Ketua KY: Hakim Dilarang Berpolitik
Editor: Makmun Hidayat
JAKARTA — Ketua Komisi Yudisial (KY), Jaja Achmad Jayus, mengatakan sebenarnya larangan hakim berpolitik memang sudah diatur dalam UU dimana hakim tidak boleh menjadi pengurus atau anggota partai politik, dan surat keputusan bersama (SKB) Ketua Mahkamah Agung (MA) dan Ketua KY Tahun 2009 tentang Kode Etik dan Pedoman Perilaku Hakim (KEPPH).
“Karena itu, Surat Edaran Dirjen Badilum (Badan Peradilan Umum) ini hanya memberi penekanan kepada para hakim agar tidak menunjukkan sikap dukungan atau keberpihakan terhadap partai politik atau paslon tertentu dalam konstestasi Pemilu 2019 ini,” kata Jaja di Jakarta, Rabu (13/2/2019).

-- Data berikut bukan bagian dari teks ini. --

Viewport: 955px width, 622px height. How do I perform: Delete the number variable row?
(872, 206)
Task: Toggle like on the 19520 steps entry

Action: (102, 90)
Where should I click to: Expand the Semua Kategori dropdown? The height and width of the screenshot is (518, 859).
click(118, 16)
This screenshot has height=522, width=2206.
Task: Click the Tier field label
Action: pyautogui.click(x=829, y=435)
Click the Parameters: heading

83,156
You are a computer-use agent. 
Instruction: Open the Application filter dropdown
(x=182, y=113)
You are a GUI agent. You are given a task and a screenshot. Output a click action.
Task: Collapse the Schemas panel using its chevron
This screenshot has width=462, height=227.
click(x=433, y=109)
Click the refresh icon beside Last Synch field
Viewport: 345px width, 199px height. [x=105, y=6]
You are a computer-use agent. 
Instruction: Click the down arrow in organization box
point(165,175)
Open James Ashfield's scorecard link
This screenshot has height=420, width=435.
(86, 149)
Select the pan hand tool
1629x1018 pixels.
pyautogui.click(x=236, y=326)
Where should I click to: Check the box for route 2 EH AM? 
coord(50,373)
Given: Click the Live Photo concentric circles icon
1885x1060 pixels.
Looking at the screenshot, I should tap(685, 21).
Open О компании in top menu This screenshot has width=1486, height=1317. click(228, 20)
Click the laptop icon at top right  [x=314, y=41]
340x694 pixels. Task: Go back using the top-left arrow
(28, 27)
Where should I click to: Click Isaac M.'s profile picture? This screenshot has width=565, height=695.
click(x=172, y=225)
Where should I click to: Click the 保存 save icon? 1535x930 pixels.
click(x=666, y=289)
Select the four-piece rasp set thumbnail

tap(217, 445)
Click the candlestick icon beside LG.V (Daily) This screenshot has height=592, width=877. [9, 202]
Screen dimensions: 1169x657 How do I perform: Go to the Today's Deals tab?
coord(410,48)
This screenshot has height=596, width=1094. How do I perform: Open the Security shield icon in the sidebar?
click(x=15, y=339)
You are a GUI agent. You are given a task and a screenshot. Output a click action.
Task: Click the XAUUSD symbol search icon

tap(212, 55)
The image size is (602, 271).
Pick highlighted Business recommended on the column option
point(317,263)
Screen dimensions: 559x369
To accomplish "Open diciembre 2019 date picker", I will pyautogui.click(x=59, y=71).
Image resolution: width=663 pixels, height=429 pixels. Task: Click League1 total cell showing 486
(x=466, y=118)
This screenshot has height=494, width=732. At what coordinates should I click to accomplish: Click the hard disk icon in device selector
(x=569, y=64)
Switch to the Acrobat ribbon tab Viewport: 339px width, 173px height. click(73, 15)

Yang jelas, lanjutnya, di luar hakim peradilan umum, yakni hakim peradilan agama dan hakim tata usaha negara (TUN) juga tidak diperbolehkan berpolitik karena UU dan KEPPH memang melarangnya,
Jaja menyarankan jelang Pemilu 2019 agar para hakim menunjukkan keteguhannya dalam menjaga sikap netral terutama di media sosial. Terlebih, KEPPH sejak awal melarang hakim memihak salah satu pihak yang berperkara di pengadilan, bahkan hakim dilarang memberi kesan keberpihakan.
“Meski begitu, terkait pilihan terhadap calon-calon yang berkontestasi dalam Pemilu 2019 merupakan hak masing-masing hakim sebagaimana warga negara lain. Akan tetapi, sangat diharapkan para hakim tidak menunjuk dukungan kepada publik. Karena perkara sengketa atau pidana pemilu akan diadili oleh para hakim di pengadilan negeri dan TUN,” ungkapnya.
Menurutnya, jika hakim memperlihatkan kecenderungan pilihan politiknya pada publik termasuk melalui media sosial yang dapat diakses publik pada akhirnya dapat menggerus kepercayaan publik terhadap lembaga peradilan.